Current VA copay rates for veterans without a service-connected disability rating of 10% or higher include $15 per primary care visit and $50 per specialty care visit or specialty test. Medication copays run from $5 to $33 per 30-day supply depending on whether the drug is a preferred generic, non-preferred generic, or brand-name medication. The VA caps total medication copays at $700 per calendar year.8Department of Veterans Affairs. Current VA Health Care Copay Rates All of these are fair game for HSA withdrawals.
The penalty for withdrawing HSA funds for something that is not a qualified medical expense is steep: the amount is added to your taxable income and hit with an additional 20% tax.3Internal Revenue Service. Publication 969 – Health Savings Accounts and Other Tax-Favored Health Plans Keep receipts for every HSA withdrawal. The IRS does not require you to submit documentation with your return, but you need it available if they ask.
If you contributed to your HSA during months when you were ineligible — because you received disqualifying VA care, enrolled in TRICARE, or started Medicare — the excess must be removed by the due date of your federal tax return, including extensions. Contact your HSA custodian and request a withdrawal of the excess amount plus any net income the excess earned while in the account. Most custodians have a specific form for this.
The withdrawn amount and its earnings are reported as other income on your tax return for the year you make the withdrawal. Your custodian will issue a Form 1099-SA reflecting the distribution. You also need to report the situation on Form 8889, which is the primary IRS form for HSA activity — it tracks contributions, calculates your deduction, and flags amounts that must be included in income.9Internal Revenue Service. About Form 8889 – Health Savings Accounts
If you miss the deadline and the excess stays in the account, the 6% excise tax applies every year until you fix it.4Office of the Law Revision Counsel. 26 USC 4973 – Tax on Excess Contributions to Certain Tax-Favored Accounts You report and pay the excise tax on Form 5329.10Internal Revenue Service.
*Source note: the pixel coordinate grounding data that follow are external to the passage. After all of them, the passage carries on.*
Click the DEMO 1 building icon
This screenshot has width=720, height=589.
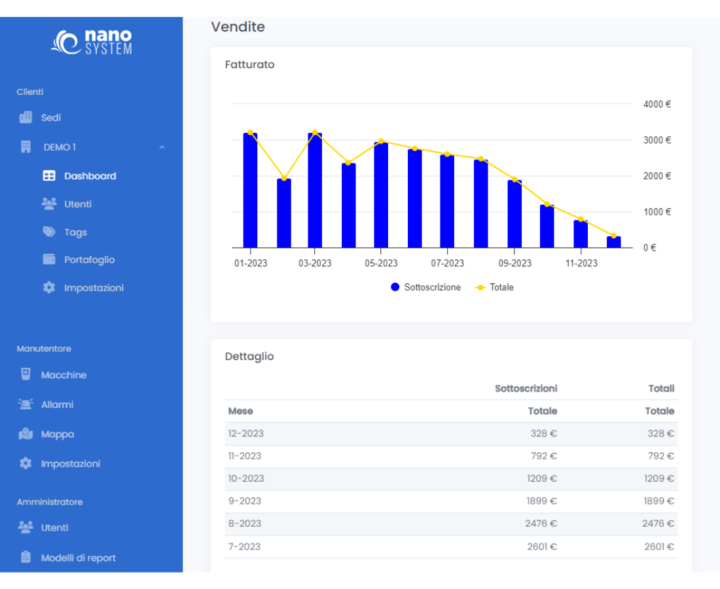[26, 147]
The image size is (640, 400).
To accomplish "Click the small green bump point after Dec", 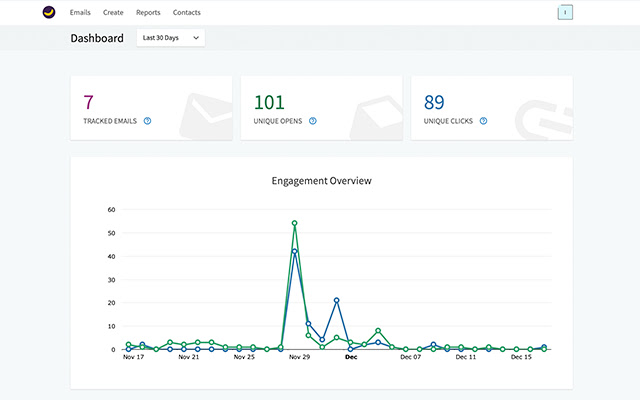I will click(x=378, y=331).
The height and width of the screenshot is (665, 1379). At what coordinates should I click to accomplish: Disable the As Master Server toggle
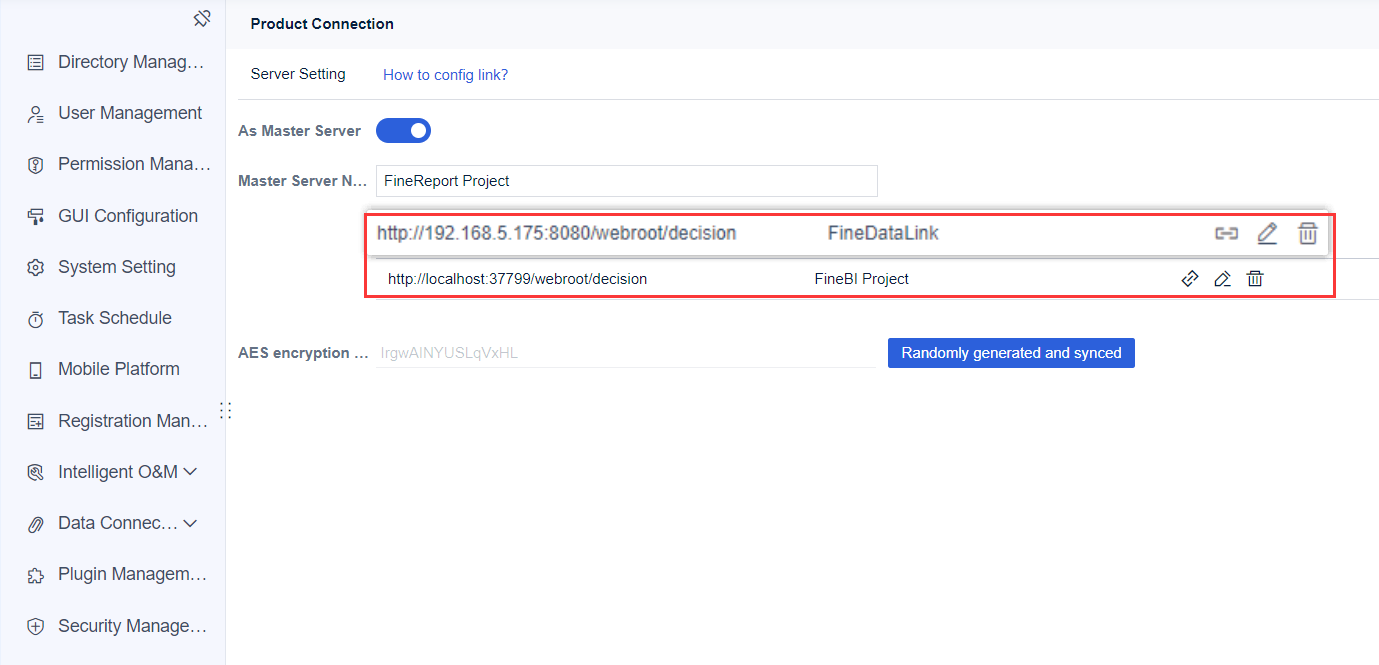point(403,130)
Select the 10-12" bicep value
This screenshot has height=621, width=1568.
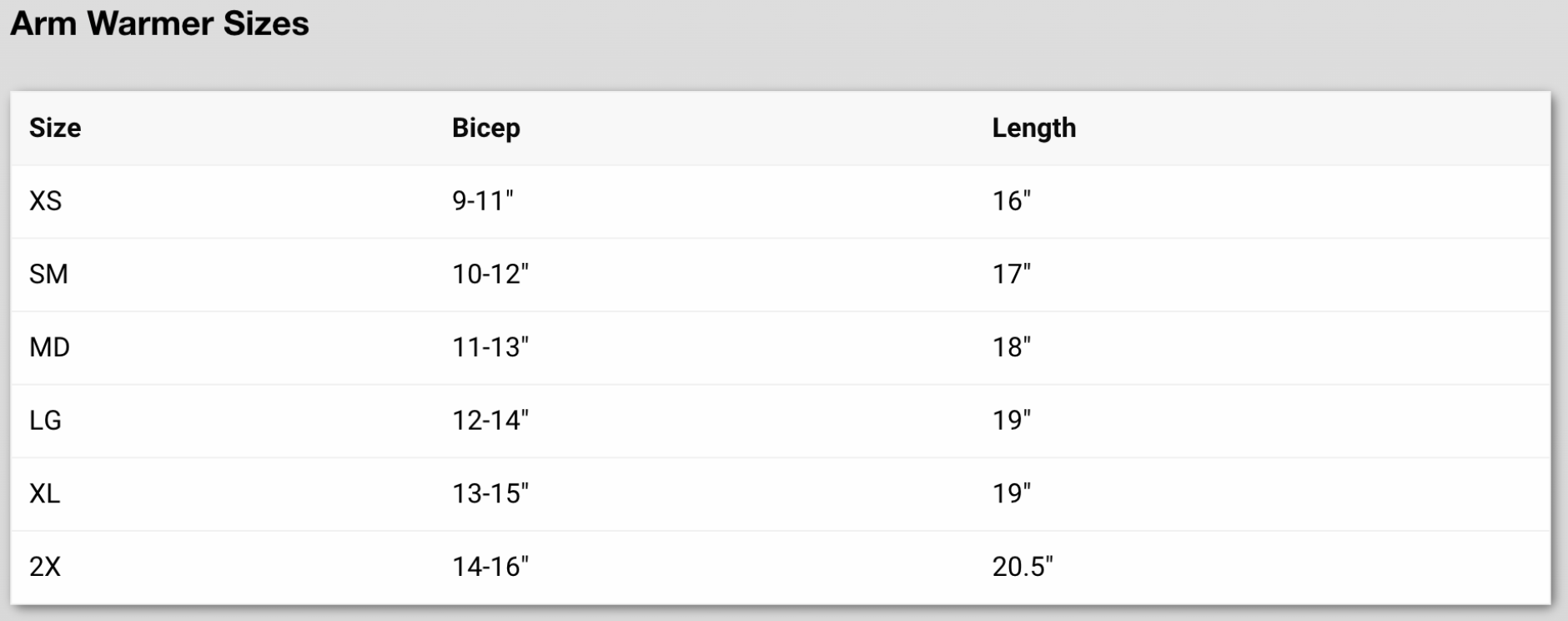point(490,274)
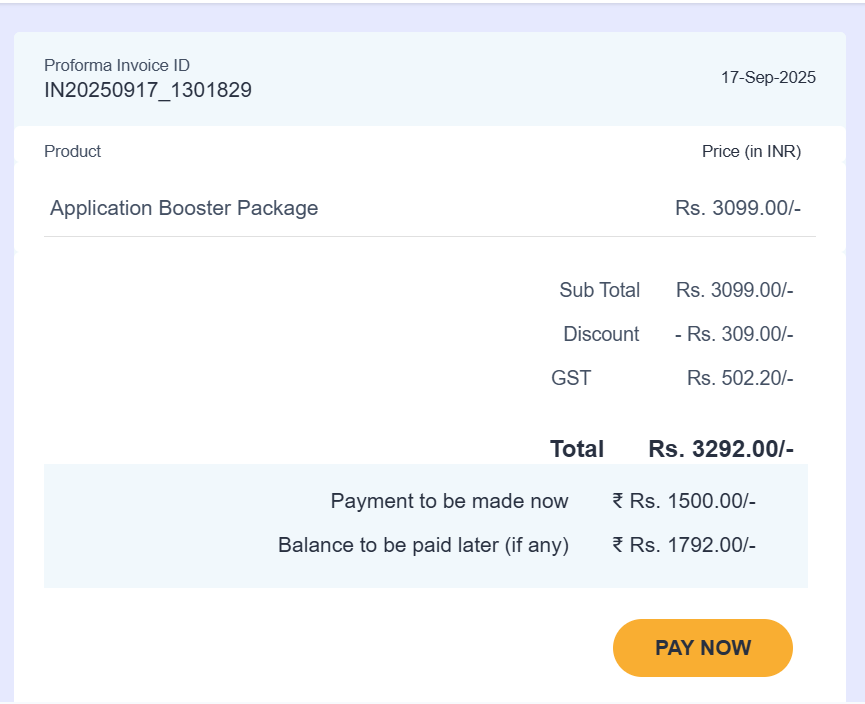Click the rupee symbol beside Rs. 1500.00
The height and width of the screenshot is (704, 865).
tap(618, 501)
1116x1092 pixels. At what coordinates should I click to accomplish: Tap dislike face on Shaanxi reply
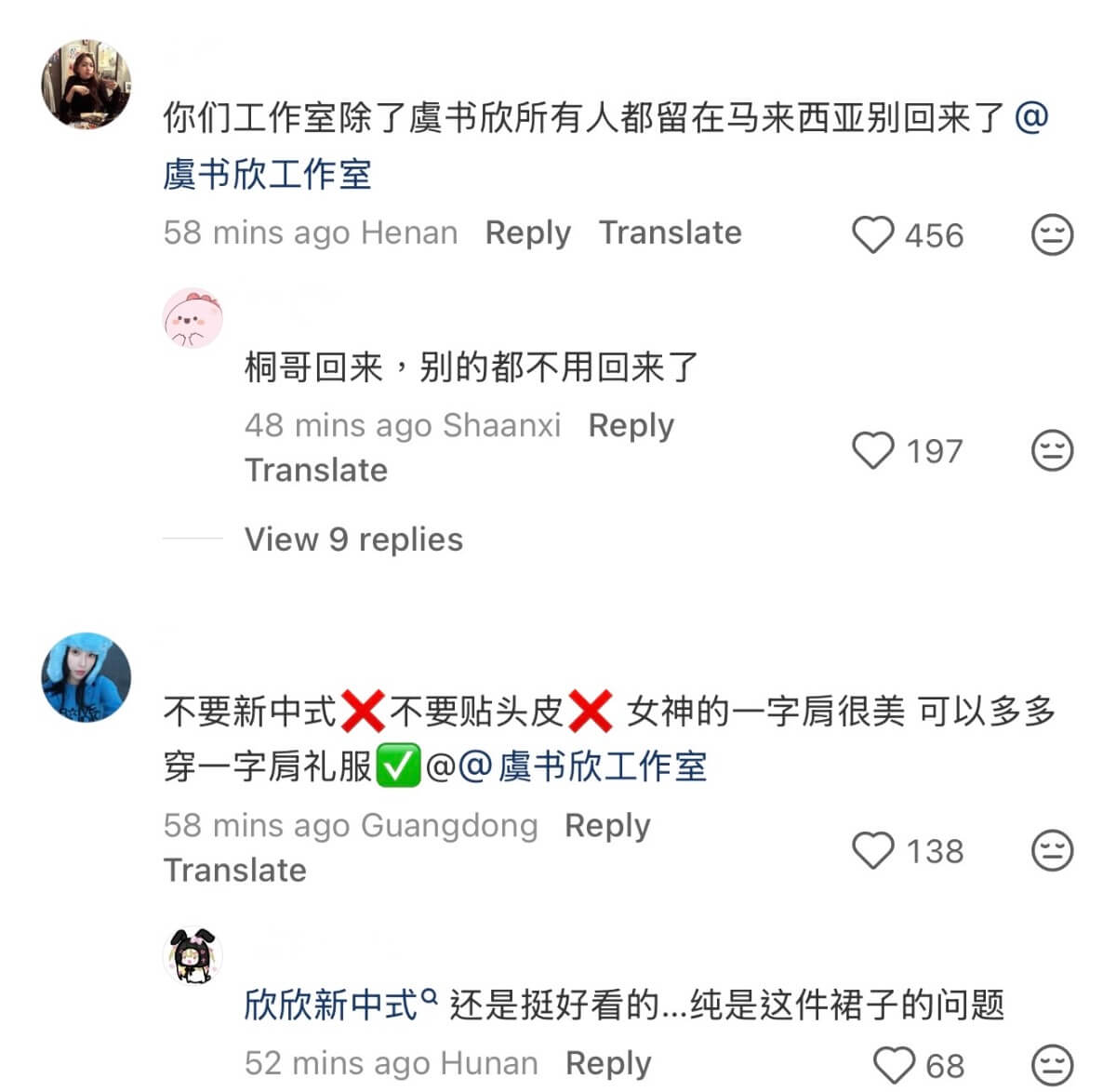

Instructions for Form 5329 The tax is not capped by the excess itself — it is 6% of the lesser of the excess amount or the total account value at year-end, and it recurs annually. Veterans who discover the error a year or two late can face compounding penalties, so catching it early matters.
Medicare Part A is disqualifying coverage for HSA purposes, and it creates a trap for veterans approaching 65. When you enroll in Medicare Part A — whether voluntarily or because you started collecting Social Security — your HSA contribution eligibility ends immediately. The complication is that Medicare Part A coverage can be backdated up to six months from your enrollment date, though never earlier than the month you first became eligible.
If you were contributing to your HSA during any of those retroactively covered months, those contributions are now excess. The safest approach is to stop all HSA contributions at least six months before you plan to enroll in Medicare or apply for Social Security benefits. Applying for Social Security at 65 automatically triggers Medicare Part A enrollment — you cannot take Social Security while opting out of Part A unless you repay all benefits received.
Veterans who delay Social Security and do not enroll in Medicare can keep contributing to their HSA past 65, as long as they still carry an HDHP and meet all other eligibility requirements. This is one scenario where having VA care available as a backup becomes genuinely valuable: you can use the VA for service-connected issues (if you hold a disability rating) while funneling everything else through your HDHP, keeping the HSA growing tax-free for as long as possible. Once you finally enroll in Medicare, the account stays yours — you just stop adding to it and draw it down for medical expenses in retirement.